WHAT IS BEING ASKED ->
Below are some records; output exactly the lines from the line with "Switch to the Metadata Redaction tab" to the line with "Toggle the Disposisjon", both ends kept, and nothing more.
*** Opening of INFORMATION SHOWN ***
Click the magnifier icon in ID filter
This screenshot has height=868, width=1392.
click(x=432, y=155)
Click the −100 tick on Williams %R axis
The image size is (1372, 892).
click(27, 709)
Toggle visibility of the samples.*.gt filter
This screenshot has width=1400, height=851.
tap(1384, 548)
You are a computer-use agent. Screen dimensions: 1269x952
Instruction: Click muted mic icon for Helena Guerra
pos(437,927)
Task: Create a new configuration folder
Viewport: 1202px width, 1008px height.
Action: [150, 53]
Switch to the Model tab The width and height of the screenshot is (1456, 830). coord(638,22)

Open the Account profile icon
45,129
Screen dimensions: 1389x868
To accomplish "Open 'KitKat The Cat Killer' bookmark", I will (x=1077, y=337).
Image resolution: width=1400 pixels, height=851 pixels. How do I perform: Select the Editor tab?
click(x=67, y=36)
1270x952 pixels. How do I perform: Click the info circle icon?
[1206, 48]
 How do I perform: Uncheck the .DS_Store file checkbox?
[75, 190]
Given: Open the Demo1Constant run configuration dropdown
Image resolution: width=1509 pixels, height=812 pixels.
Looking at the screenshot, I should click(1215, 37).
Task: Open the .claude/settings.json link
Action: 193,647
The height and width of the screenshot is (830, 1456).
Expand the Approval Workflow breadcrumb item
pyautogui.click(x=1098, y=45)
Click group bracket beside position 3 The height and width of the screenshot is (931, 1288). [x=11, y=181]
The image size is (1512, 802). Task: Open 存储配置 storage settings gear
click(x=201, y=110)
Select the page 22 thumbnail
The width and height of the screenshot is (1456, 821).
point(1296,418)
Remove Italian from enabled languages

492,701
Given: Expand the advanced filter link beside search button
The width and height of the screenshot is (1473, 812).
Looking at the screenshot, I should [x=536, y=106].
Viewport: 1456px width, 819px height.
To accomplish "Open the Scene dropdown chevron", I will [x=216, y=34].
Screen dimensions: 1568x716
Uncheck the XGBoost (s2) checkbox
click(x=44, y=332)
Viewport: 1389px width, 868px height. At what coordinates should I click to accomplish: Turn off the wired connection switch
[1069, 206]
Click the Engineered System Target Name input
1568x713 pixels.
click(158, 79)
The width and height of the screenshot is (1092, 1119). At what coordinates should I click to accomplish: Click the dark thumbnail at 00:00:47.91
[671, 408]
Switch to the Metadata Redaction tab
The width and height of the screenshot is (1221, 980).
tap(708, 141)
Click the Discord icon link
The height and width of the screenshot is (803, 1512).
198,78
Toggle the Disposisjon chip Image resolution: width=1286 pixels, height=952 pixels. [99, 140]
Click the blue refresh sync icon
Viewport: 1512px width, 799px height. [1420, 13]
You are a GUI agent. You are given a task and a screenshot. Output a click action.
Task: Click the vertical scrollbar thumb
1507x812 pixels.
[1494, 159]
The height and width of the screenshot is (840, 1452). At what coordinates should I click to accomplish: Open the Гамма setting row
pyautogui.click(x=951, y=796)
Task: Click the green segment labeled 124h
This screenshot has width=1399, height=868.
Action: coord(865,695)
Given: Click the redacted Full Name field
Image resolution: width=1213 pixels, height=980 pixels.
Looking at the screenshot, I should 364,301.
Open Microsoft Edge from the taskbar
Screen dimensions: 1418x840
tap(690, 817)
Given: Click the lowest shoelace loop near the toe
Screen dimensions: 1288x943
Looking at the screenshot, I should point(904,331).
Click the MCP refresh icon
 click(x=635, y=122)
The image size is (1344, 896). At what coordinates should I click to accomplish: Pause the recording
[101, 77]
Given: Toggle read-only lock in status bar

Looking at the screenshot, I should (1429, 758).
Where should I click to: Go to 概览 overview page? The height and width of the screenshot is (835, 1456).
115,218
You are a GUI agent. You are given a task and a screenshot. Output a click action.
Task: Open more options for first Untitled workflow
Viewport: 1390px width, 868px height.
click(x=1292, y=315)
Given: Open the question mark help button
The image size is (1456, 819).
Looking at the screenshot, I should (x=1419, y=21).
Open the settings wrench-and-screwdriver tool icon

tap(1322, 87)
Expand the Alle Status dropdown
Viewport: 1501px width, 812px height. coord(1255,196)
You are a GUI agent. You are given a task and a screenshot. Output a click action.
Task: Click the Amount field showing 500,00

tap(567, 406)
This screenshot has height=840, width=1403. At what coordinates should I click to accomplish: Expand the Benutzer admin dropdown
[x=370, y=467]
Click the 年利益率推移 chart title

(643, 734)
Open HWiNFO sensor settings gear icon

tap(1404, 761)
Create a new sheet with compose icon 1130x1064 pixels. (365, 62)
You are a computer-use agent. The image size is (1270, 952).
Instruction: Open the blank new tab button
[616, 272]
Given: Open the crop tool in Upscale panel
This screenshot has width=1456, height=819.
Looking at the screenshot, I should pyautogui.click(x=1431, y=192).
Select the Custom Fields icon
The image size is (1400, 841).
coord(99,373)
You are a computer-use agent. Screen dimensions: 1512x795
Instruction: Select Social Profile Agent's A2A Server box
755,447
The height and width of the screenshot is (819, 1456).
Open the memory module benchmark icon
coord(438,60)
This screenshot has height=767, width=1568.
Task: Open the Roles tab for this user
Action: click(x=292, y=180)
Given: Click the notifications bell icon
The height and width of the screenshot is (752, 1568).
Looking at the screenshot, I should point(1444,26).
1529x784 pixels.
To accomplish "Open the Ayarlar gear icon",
*** Close of INFORMATION SHOWN ***
PROBLEM SOLUTION ->
Switch to the Metadata Redaction tab
The width and height of the screenshot is (1221, 980).
tap(708, 141)
Click the Discord icon link
The height and width of the screenshot is (803, 1512).
198,78
Toggle the Disposisjon chip Image resolution: width=1286 pixels, height=952 pixels. [99, 140]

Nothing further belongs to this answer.